_Work task:_
With the line that contains "Given: Choose Finalise" as the final line, return every line from the start of the data below exactly.

(Collected data)
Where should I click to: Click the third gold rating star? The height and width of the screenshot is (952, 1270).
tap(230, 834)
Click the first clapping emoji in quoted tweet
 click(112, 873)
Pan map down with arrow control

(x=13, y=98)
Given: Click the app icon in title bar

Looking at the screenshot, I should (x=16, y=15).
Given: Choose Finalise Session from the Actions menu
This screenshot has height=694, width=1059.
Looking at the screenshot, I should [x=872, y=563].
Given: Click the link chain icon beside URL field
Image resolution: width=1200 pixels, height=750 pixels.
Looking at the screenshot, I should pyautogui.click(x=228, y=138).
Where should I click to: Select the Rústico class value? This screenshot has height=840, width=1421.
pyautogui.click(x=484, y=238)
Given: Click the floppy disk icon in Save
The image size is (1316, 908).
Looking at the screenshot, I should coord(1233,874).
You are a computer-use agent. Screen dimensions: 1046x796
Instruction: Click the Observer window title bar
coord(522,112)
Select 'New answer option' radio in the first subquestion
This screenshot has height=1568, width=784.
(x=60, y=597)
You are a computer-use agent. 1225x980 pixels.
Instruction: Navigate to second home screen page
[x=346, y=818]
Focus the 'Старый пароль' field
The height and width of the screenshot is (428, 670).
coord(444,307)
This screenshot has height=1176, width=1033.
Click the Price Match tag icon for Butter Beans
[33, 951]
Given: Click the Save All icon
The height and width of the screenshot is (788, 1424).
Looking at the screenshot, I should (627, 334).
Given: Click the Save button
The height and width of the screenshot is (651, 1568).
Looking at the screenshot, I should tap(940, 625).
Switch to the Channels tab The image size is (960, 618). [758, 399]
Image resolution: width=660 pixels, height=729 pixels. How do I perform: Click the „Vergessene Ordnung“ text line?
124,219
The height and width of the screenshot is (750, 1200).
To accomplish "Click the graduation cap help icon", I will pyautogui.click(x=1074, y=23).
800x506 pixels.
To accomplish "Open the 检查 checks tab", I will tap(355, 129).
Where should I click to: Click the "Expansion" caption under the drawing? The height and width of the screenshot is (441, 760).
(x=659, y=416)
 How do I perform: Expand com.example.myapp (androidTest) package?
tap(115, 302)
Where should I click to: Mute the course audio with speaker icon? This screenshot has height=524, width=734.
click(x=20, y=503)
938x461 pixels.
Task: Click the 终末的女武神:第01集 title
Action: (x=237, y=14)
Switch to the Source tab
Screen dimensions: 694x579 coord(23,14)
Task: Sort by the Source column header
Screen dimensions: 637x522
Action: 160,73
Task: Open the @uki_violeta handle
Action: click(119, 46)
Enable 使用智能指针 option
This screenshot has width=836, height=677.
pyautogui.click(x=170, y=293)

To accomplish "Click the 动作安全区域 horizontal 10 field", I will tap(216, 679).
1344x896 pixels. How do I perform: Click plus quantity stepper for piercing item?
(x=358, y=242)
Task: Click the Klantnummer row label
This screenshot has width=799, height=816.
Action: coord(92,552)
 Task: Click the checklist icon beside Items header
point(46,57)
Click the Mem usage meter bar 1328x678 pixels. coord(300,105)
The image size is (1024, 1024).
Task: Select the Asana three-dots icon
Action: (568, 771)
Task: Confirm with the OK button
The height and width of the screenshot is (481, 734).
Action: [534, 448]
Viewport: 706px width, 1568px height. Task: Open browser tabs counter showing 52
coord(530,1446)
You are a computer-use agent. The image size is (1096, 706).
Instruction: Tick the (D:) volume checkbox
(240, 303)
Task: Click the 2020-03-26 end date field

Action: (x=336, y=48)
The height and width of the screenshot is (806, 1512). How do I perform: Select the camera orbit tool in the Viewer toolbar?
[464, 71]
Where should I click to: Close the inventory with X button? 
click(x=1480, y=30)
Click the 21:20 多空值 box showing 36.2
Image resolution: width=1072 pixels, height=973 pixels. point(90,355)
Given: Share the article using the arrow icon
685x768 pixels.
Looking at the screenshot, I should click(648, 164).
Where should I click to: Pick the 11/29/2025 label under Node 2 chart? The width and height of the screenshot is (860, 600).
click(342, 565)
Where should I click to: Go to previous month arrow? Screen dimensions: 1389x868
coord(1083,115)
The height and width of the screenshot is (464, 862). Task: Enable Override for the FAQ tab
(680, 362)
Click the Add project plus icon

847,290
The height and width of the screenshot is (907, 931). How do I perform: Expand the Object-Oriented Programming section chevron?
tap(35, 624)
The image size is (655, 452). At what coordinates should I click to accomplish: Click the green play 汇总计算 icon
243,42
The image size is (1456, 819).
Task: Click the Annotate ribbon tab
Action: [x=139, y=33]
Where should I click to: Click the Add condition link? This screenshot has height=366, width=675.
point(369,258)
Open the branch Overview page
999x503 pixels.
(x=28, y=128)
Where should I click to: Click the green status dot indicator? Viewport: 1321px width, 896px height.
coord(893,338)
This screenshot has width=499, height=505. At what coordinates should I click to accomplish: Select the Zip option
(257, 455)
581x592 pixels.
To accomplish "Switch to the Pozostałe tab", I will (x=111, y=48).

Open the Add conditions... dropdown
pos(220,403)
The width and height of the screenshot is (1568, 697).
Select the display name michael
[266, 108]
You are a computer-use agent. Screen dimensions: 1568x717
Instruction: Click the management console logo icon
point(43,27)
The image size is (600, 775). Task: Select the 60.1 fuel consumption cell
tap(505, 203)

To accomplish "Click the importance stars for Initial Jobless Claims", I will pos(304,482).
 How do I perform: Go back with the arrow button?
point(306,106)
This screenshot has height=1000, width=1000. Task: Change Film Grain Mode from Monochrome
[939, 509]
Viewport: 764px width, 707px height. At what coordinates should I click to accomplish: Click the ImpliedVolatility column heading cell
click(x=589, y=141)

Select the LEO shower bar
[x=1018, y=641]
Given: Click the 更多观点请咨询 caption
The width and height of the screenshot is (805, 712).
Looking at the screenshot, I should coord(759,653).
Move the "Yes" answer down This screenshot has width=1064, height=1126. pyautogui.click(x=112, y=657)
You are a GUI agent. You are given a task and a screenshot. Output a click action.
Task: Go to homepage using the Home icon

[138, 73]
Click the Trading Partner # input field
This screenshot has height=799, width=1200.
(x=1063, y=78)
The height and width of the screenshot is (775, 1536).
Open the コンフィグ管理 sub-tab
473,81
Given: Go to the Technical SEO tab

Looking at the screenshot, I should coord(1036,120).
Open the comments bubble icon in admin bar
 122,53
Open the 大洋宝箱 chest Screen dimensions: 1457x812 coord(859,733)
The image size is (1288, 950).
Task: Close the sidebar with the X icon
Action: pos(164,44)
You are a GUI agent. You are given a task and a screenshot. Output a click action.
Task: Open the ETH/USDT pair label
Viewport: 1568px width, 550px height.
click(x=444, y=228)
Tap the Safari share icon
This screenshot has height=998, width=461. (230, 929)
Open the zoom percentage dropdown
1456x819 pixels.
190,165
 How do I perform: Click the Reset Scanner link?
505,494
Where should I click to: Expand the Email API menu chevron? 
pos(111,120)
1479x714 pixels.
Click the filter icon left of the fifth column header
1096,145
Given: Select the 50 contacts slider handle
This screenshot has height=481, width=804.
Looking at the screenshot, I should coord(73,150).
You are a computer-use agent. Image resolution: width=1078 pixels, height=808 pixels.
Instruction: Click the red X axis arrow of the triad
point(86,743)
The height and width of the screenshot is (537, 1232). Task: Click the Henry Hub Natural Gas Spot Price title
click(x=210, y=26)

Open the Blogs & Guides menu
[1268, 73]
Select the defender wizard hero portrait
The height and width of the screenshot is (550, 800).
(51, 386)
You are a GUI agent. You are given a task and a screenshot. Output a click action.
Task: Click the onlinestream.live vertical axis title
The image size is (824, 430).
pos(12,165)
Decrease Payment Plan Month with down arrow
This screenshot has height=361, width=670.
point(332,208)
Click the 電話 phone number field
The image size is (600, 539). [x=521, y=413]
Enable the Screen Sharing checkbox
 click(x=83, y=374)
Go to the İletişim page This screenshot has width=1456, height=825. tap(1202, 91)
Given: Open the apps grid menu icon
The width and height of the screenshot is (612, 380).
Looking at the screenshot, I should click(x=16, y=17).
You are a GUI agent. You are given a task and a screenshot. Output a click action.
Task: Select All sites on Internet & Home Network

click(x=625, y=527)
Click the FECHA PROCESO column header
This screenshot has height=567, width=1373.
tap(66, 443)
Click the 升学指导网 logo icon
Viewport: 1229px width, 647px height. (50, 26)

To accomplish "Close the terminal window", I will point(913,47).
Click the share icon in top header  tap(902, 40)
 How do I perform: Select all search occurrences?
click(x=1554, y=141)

_Response area:_
Where should I click to: Click the third gold rating star? The height and width of the screenshot is (952, 1270).
tap(230, 834)
Click the first clapping emoji in quoted tweet
 click(112, 873)
Pan map down with arrow control

(x=13, y=98)
Given: Click the app icon in title bar

Looking at the screenshot, I should (x=16, y=15).
Given: Choose Finalise Session from the Actions menu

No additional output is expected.